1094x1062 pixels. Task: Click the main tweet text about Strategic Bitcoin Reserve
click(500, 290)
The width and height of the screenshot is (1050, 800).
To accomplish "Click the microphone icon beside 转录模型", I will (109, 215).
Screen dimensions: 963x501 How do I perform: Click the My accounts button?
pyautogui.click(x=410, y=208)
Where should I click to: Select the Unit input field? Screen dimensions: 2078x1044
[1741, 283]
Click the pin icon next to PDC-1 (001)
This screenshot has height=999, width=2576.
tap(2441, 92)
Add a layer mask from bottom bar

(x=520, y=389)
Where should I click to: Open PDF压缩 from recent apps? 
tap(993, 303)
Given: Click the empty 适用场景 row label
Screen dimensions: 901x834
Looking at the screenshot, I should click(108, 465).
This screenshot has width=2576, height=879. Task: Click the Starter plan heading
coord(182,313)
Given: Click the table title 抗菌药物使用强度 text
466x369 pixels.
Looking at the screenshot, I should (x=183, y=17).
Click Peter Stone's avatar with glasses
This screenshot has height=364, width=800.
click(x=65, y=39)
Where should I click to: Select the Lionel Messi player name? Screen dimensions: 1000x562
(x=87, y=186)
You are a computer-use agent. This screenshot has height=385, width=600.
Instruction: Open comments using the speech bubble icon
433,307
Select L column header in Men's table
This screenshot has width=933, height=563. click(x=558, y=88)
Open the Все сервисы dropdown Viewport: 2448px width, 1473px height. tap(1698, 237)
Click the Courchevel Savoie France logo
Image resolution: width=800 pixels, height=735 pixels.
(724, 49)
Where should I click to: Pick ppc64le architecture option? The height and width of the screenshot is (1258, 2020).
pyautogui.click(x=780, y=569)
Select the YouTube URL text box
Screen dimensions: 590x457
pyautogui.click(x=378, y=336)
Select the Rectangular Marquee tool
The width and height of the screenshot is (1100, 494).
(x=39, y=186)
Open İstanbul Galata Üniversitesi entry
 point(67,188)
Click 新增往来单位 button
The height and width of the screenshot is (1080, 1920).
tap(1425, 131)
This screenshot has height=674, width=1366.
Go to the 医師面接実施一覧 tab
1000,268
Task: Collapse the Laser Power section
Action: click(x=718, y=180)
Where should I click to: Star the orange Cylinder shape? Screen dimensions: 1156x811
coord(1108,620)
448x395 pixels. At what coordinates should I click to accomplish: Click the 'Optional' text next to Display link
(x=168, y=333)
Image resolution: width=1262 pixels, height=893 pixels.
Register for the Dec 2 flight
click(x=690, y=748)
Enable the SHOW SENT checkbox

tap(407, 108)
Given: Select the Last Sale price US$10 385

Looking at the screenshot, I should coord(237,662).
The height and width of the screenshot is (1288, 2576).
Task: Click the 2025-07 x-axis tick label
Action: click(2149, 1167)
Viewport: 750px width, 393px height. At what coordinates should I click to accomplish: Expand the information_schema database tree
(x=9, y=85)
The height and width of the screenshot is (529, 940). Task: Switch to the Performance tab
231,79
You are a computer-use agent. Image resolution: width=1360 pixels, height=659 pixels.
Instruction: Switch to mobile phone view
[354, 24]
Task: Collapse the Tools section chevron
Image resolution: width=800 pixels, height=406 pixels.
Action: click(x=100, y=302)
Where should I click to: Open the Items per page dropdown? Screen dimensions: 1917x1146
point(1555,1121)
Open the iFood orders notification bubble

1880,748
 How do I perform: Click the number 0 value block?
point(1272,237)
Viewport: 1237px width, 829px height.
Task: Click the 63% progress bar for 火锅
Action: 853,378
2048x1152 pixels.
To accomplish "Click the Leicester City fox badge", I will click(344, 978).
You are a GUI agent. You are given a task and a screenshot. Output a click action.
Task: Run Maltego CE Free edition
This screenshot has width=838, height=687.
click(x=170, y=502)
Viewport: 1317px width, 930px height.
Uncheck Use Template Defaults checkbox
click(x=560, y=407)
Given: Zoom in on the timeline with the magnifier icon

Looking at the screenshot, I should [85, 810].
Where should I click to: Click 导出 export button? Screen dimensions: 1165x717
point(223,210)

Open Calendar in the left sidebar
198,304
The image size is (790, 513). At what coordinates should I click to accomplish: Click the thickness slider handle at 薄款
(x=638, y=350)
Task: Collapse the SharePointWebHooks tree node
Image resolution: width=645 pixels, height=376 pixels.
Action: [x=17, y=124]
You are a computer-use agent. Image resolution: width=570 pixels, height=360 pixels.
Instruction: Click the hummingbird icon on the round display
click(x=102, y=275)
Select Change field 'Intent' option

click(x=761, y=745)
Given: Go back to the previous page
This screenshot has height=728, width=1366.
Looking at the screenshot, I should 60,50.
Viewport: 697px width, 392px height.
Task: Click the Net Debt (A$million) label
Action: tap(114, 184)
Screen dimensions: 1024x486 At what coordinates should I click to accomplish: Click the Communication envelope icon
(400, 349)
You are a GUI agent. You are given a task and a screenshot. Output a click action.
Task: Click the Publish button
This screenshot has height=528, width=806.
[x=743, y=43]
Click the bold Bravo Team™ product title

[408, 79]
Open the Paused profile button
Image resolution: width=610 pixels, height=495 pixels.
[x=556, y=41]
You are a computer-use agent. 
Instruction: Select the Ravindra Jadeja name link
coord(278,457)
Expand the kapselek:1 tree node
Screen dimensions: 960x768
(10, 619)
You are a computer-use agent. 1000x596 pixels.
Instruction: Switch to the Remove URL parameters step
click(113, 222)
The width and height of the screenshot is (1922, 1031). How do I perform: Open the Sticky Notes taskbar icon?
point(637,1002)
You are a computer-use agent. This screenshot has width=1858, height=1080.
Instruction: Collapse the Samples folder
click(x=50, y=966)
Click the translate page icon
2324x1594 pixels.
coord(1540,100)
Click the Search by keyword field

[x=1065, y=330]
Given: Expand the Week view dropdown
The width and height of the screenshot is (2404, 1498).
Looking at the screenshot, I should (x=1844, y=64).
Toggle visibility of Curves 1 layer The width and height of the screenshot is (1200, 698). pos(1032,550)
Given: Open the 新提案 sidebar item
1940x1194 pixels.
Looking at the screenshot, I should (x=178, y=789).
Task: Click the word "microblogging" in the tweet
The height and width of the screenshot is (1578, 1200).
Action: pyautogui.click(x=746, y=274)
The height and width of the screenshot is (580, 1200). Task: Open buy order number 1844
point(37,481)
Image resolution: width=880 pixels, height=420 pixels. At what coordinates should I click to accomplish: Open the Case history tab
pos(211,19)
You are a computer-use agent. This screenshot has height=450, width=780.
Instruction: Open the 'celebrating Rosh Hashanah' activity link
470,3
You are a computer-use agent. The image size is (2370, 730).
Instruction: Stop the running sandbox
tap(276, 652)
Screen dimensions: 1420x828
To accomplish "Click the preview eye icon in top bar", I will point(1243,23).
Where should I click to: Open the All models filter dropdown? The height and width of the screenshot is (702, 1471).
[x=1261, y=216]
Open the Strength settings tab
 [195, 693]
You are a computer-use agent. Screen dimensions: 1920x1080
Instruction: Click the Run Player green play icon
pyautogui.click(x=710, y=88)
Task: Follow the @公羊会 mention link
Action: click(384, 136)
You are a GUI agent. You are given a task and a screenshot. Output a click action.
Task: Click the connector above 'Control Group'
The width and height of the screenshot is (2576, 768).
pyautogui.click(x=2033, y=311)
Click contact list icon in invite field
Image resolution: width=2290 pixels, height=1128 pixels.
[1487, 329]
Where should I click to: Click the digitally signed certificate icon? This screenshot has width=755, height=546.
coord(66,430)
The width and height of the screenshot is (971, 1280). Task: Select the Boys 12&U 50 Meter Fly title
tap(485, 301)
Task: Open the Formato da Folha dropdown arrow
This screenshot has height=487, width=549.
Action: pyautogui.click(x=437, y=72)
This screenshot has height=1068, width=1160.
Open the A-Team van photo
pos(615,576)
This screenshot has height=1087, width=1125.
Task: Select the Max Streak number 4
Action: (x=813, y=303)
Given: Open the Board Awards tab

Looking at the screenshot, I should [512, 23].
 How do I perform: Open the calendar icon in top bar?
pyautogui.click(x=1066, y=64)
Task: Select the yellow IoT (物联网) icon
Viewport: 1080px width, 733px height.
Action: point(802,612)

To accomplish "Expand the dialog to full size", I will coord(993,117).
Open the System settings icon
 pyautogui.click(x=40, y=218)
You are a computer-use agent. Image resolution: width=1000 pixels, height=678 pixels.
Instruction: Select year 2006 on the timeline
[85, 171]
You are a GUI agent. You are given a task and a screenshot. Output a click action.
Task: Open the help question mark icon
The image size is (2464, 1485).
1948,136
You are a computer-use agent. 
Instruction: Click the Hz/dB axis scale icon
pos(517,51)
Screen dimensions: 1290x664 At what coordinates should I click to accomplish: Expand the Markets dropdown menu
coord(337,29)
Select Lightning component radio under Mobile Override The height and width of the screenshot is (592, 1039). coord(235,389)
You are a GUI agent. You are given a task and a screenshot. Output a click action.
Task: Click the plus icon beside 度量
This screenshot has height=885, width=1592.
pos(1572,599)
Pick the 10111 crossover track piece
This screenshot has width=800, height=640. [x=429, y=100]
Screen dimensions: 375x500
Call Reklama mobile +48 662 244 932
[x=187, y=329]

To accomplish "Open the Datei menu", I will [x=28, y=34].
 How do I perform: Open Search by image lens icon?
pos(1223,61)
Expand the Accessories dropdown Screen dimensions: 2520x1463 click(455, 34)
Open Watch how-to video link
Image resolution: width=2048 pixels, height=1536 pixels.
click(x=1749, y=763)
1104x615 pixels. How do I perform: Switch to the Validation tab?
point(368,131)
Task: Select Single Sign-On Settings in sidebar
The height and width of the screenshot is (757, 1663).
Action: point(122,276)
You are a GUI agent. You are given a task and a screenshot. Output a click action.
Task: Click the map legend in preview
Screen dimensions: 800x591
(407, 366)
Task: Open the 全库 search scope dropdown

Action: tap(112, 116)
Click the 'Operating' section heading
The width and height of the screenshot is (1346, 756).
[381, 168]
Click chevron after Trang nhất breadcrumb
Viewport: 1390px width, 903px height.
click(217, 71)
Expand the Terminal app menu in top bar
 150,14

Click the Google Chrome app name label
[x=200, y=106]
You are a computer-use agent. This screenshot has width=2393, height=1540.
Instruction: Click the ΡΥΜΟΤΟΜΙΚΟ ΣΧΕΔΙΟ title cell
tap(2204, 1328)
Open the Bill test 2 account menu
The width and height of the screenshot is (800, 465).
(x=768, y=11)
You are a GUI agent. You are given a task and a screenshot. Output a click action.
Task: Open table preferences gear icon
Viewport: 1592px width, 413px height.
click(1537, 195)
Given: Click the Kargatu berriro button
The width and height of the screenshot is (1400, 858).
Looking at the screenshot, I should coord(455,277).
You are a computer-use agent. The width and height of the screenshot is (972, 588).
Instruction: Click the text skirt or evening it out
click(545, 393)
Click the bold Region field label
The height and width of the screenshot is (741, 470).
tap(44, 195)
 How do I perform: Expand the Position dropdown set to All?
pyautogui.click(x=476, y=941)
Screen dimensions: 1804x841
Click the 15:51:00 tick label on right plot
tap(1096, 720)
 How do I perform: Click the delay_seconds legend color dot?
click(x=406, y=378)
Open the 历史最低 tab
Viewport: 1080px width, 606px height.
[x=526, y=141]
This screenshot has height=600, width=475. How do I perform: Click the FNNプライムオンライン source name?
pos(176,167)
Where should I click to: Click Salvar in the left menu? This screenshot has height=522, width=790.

EXERCISE DESCRIPTION — Rewrite the lines of the listing starting at the line containing "Screen dimensions: 1024x486" and ending at the line containing "point(637,1002)", swapping "Publish" for "Submit" and leaving everything else unchanged.

SOLUTION TO THE EXERCISE —
Screen dimensions: 1024x486 At what coordinates should I click to accomplish: Click the Communication envelope icon
(400, 349)
You are a GUI agent. You are given a task and a screenshot. Output a click action.
Task: Click the Submit button
This screenshot has height=528, width=806.
[x=743, y=43]
Click the bold Bravo Team™ product title

[408, 79]
Open the Paused profile button
Image resolution: width=610 pixels, height=495 pixels.
[x=556, y=41]
You are a computer-use agent. 
Instruction: Select the Ravindra Jadeja name link
coord(278,457)
Expand the kapselek:1 tree node
Screen dimensions: 960x768
(10, 619)
You are a computer-use agent. 1000x596 pixels.
Instruction: Switch to the Remove URL parameters step
click(113, 222)
The width and height of the screenshot is (1922, 1031). How do I perform: Open the Sticky Notes taskbar icon?
point(637,1002)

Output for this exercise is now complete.